These writing exercises are a true exercise in humility. I test in the 90's for C1 grammar but I consistently fail (often get less than 50%) in the writing exercises. It took me over a year to accept this - I always would find my performance very disappointing and avoided the exercises (tip to others: don't avoid. They will improve your French, painfully and slowly in my case). The writing exercises are excellent and introduce a wide variety of expressions and of contexts, but perhaps students should be forewarned that one's grammar level on Kwiziq will be higher than one's performance on the translation/writing exercises.
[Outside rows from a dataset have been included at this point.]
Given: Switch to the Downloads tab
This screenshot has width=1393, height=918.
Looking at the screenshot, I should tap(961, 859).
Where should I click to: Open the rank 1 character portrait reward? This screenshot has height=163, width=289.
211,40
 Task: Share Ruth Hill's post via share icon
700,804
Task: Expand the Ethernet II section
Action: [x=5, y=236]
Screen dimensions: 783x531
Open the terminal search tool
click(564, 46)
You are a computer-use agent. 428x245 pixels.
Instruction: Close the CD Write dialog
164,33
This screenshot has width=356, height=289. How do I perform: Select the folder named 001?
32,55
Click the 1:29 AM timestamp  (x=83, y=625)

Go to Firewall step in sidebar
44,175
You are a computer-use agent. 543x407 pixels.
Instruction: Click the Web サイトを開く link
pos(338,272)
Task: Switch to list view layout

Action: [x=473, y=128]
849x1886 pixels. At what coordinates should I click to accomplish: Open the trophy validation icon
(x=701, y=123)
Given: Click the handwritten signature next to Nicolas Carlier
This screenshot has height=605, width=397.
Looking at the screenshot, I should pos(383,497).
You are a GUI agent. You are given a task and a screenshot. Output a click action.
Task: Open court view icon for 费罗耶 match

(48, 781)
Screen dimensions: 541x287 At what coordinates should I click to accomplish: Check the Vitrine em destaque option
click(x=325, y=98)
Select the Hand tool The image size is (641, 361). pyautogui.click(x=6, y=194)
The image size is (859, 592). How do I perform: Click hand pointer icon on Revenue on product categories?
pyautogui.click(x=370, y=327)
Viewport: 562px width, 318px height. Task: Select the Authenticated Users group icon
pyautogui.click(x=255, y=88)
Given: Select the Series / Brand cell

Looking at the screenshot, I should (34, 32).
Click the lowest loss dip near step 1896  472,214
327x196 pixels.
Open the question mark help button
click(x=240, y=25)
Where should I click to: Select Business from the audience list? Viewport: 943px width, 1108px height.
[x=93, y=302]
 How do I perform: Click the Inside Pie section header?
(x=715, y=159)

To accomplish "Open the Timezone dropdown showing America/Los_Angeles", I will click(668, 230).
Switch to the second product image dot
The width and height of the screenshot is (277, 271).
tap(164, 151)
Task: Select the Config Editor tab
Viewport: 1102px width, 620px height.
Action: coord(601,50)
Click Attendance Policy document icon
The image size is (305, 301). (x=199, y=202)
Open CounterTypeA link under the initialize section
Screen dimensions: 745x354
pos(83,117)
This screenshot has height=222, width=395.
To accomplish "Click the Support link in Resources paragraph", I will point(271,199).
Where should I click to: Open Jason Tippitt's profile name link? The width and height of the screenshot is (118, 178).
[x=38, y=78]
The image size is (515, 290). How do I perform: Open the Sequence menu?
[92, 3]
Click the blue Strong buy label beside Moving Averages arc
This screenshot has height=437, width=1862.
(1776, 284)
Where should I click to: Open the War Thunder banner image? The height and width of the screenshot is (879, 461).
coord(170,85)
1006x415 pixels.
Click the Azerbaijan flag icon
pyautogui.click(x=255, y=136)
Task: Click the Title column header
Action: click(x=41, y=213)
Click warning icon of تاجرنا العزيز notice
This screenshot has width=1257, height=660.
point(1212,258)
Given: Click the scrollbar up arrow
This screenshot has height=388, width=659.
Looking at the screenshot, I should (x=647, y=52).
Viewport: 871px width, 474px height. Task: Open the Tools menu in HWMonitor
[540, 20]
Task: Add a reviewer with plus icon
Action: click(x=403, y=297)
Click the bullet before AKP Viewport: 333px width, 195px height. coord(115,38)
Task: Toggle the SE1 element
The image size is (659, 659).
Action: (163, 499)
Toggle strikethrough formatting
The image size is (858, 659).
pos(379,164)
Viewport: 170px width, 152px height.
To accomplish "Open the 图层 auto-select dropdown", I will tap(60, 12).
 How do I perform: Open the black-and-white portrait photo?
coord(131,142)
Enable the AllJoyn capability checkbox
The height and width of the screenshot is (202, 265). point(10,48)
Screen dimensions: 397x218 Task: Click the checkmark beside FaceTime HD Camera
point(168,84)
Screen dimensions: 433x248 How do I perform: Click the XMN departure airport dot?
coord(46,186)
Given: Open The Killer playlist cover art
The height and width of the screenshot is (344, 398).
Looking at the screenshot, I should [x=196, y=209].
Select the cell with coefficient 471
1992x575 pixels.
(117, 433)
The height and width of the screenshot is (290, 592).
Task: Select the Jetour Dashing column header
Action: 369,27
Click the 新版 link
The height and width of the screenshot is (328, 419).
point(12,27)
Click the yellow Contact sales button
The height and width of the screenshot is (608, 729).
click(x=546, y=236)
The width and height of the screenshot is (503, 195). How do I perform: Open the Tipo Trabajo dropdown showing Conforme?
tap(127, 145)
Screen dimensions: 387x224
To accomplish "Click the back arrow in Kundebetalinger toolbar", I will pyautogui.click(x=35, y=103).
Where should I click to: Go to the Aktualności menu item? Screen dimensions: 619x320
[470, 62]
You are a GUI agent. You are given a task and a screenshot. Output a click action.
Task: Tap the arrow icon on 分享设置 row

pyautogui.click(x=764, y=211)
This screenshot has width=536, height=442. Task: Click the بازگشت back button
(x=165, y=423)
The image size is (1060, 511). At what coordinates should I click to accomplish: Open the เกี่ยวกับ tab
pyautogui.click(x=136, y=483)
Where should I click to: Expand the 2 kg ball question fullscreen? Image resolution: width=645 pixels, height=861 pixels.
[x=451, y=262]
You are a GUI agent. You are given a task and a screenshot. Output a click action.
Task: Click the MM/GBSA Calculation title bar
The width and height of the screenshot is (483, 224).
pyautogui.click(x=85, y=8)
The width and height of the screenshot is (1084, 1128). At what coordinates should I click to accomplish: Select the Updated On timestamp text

Freeform Writing Exercise B2
Hi Adelaida, my experience has been the same. I got to 90% and higher in the grammar exercises in my first year of study (two years ago), but still don't necessarily come anything near that when I try a writing exercise. Being good at exercises doesn't, I'm afraid, mean that you're remotely good at French in the real world. Remember that translating into French is the ultimate challenge. It means you have to remember all your grammar at once - not just the theme of the exercise. Do the writing exercises again and again and again. You will find that things you 'know' (i.e. have 'learned' and been able to 'show' your learning in an artificial exercise) grammatically don't come to you at first in a real-life situation; but five or six attempts later you will deliver grammatical correctness without even thinking about it. That's the big difference between an exercise student and a real-life translator: it comes instinctively, after extensive practice.
To Tom C1 level: thank you for your helpful comment on my experience. I will swallow my pride and follow your advice: translate over and over again. Merci bien! Adelaida.